> [Prompt 1]
In the listing, change "screenshot" to "screen capture". Start at its first line, stop after the line containing "will [345, 656].", and return only those lines, otherwise unchanged.

> [Page excerpt]
| From: | Tomas Vondra <tomas(dot)vondra(at)2ndquadrant(dot)com> | 
|---|---|
| To: | Tom Lane <tgl(at)sss(dot)pgh(dot)pa(dot)us> | 
| Cc: | Julien Rouhaud <rjuju123(at)gmail(dot)com>, PostgreSQL Hackers <pgsql-hackers(at)lists(dot)postgresql(dot)org>, Marc Cousin <cousinmarc(at)gmail(dot)com> | 
| Subject: | Re: Avoid full GIN index scan when possible | 
| Date: | 2019-06-28 19:54:01 | 
| Message-ID: | 20190628195401.frwhcga76rrytbc4@development | 
| Views: | Whole Thread | Raw Message | Download mbox | Resend email | 
| Thread: | |
| Lists: | pgsql-hackers | 
On Fri, Jun 28, 2019 at 03:03:19PM -0400, Tom Lane wrote:
>Julien Rouhaud <rjuju123(at)gmail(dot)com> writes:
>> On Fri, Jun 28, 2019 at 6:10 PM Tomas Vondra
>> <tomas(dot)vondra(at)2ndquadrant(dot)com> wrote:
>>> 2) I'm not sure it's a good idea to add dependency on a specific AM type
>>> into indxpath.c. At the moment there are only two places, both referring
>>> to BTREE_AM_OID, do we really hard-code another OID here?

> [Record excerpts]
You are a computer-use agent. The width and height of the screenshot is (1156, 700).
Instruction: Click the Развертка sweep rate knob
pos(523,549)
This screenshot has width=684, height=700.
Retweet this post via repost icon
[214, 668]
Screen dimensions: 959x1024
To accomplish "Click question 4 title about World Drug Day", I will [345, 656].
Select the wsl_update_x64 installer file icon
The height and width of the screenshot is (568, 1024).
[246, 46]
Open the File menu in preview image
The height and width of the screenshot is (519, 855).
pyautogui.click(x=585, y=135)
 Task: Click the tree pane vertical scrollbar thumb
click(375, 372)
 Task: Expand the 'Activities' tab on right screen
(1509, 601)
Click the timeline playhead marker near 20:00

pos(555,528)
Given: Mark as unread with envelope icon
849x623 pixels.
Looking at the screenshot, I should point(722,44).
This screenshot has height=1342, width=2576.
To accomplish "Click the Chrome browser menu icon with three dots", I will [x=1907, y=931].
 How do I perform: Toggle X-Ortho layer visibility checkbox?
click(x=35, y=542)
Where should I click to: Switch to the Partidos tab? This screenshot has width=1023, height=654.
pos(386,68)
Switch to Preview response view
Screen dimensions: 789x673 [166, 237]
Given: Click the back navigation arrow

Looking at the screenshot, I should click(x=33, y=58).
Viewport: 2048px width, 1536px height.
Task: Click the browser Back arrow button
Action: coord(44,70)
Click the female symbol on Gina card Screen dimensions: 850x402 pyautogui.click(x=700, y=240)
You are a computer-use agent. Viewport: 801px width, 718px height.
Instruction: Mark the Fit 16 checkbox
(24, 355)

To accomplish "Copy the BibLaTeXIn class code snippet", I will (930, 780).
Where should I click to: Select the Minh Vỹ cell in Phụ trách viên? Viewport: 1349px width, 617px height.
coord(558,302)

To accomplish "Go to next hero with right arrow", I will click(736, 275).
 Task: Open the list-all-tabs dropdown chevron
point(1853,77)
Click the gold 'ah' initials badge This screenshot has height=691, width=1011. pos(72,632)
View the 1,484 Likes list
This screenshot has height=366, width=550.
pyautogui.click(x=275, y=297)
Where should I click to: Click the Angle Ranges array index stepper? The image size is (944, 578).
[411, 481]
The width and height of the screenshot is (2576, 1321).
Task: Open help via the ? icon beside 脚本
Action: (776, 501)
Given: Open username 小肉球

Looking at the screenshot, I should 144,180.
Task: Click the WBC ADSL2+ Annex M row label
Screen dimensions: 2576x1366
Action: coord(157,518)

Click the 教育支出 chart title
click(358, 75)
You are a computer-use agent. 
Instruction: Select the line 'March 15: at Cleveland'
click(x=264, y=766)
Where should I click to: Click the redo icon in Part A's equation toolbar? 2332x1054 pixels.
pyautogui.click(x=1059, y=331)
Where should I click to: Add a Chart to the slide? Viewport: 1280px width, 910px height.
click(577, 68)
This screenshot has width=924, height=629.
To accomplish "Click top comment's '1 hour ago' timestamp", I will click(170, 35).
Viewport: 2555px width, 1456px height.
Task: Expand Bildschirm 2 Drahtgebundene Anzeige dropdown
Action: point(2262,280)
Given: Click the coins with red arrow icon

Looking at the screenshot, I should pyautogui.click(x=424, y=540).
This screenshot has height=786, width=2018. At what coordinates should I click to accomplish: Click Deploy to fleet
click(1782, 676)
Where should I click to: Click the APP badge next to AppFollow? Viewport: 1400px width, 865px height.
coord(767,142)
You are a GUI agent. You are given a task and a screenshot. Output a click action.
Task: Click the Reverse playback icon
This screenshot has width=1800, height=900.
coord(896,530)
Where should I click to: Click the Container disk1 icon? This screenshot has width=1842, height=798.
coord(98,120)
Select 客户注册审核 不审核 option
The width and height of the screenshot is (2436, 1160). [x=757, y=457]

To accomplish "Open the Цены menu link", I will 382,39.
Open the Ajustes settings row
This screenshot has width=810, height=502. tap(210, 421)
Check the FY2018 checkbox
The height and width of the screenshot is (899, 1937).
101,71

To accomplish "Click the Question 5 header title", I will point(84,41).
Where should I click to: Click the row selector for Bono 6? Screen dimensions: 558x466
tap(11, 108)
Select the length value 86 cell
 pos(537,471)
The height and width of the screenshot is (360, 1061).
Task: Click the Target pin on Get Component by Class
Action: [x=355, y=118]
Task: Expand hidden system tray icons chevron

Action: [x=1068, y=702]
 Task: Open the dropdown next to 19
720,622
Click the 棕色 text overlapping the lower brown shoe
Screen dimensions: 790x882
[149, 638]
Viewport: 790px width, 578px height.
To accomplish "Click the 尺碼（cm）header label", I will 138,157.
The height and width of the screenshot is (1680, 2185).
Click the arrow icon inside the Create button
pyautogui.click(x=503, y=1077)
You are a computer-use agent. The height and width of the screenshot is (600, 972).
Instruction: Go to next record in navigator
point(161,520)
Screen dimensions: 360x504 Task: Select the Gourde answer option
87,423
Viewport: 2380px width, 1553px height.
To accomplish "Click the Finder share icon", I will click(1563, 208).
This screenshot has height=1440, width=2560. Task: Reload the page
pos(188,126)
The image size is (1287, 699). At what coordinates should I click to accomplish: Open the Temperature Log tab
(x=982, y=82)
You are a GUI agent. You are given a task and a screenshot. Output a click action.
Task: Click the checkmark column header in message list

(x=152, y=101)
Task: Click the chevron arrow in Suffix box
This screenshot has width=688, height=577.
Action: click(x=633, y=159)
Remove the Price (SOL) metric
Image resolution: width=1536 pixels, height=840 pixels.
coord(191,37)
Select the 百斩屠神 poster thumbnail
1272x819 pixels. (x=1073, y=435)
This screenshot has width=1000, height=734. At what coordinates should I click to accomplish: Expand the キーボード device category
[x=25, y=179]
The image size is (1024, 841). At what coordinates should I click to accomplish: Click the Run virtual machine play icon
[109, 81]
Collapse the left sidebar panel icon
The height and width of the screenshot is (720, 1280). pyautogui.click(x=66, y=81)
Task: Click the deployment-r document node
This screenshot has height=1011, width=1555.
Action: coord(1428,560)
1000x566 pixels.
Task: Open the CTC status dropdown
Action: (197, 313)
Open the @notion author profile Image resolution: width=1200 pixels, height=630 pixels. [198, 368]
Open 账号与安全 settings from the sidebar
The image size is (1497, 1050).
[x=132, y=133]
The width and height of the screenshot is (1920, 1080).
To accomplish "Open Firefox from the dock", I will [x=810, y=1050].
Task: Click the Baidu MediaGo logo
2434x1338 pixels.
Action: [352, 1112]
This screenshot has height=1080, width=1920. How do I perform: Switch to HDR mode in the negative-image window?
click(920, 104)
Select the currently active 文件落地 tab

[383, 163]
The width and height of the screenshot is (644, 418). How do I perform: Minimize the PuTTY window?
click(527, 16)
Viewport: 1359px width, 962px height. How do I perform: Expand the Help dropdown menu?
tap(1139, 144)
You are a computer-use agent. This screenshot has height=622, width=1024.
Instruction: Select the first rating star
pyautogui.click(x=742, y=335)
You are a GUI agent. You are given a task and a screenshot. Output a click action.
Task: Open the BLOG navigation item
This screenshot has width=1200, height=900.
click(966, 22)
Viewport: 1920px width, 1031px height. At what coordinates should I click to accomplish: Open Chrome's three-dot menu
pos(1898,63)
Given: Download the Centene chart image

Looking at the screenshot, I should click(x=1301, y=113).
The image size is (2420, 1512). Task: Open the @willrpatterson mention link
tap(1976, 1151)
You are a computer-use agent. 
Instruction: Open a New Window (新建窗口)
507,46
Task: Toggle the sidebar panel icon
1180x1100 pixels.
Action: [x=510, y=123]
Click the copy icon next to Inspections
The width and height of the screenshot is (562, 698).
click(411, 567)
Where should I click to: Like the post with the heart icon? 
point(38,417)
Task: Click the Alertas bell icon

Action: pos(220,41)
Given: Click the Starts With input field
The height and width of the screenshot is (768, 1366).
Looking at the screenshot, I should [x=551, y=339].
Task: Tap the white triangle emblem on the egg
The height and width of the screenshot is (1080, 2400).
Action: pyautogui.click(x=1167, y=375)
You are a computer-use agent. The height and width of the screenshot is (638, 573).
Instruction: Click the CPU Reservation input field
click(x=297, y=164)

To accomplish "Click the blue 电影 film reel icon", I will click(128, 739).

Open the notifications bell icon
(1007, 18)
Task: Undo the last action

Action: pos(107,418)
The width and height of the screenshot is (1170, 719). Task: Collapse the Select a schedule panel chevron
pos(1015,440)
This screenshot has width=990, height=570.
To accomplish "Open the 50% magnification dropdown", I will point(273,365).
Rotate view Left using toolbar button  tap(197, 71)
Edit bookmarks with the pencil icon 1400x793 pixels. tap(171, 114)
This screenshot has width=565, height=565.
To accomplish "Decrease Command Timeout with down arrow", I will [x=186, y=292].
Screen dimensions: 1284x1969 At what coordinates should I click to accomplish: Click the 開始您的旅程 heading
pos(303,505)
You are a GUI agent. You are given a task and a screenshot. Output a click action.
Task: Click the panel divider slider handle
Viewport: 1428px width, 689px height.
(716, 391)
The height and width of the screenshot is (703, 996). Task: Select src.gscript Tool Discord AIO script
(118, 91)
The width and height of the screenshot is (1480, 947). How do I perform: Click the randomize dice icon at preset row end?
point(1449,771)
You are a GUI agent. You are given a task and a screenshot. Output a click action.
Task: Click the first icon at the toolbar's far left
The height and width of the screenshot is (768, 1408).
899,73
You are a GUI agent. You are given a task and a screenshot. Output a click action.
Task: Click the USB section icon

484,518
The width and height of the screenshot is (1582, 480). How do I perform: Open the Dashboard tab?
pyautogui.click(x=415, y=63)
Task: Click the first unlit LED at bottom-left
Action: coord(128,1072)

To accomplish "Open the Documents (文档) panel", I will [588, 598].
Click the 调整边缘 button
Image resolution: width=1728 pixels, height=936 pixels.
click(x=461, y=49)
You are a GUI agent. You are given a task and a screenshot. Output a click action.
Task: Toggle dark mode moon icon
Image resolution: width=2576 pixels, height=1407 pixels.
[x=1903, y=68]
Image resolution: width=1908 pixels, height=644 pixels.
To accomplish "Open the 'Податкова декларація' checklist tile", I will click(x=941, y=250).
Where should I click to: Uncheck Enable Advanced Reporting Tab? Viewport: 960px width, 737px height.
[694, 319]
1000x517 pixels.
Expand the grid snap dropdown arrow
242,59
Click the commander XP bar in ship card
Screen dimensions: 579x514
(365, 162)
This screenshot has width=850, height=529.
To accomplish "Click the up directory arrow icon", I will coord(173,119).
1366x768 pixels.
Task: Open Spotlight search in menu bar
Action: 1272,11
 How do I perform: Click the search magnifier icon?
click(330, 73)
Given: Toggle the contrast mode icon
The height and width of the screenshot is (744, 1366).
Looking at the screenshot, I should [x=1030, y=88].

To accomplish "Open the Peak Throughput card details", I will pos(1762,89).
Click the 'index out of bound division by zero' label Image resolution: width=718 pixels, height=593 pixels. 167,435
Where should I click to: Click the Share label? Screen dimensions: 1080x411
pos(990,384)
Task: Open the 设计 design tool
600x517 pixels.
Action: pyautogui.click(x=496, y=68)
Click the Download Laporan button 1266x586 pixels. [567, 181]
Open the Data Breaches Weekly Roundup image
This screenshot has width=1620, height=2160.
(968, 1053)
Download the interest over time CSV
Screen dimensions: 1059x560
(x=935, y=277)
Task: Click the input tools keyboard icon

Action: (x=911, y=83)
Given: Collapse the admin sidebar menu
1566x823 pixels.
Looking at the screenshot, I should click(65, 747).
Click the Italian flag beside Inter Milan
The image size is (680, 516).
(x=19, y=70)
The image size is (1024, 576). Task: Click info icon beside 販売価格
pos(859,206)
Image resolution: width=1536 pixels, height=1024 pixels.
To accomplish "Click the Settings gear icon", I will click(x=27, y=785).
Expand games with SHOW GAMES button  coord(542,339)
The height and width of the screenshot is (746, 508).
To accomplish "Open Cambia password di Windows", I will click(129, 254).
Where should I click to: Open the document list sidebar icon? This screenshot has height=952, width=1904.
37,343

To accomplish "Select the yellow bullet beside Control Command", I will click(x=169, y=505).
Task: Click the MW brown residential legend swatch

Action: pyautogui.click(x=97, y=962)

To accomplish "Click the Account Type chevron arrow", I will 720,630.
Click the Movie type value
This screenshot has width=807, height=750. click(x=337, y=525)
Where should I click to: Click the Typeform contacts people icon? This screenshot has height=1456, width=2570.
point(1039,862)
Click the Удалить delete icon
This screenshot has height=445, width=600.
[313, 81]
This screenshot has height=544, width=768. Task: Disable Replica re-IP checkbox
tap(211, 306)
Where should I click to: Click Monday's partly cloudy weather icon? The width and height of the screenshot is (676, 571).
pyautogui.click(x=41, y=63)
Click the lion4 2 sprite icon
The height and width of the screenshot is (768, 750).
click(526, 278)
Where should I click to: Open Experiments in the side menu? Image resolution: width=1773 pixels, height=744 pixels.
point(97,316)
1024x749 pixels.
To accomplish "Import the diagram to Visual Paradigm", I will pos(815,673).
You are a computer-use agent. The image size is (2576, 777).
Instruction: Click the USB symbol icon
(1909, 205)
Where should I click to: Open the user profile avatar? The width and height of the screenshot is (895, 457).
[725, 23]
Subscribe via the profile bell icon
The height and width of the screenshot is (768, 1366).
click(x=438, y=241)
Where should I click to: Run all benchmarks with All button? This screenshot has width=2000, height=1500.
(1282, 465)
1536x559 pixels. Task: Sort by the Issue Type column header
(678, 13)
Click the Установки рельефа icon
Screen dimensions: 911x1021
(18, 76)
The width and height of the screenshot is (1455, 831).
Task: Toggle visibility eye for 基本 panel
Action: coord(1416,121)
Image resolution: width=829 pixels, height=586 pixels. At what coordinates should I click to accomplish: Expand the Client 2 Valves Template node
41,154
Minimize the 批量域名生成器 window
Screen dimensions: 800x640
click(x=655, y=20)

> [Prompt 2]
Name every person who appears in the mailing-list message about avoiding full GIN index scans.

> [Exercise solution 1]
You are a computer-use agent. The width and height of the screen capture is (1156, 700).
Instruction: Click the Развертка sweep rate knob
pos(523,549)
This screen capture has width=684, height=700.
Retweet this post via repost icon
[214, 668]
Screen dimensions: 959x1024
To accomplish "Click question 4 title about World Drug Day", I will [345, 656].

> [Exercise solution 2]
Tomas Vondra
Tom Lane
Julien Rouhaud
Marc Cousin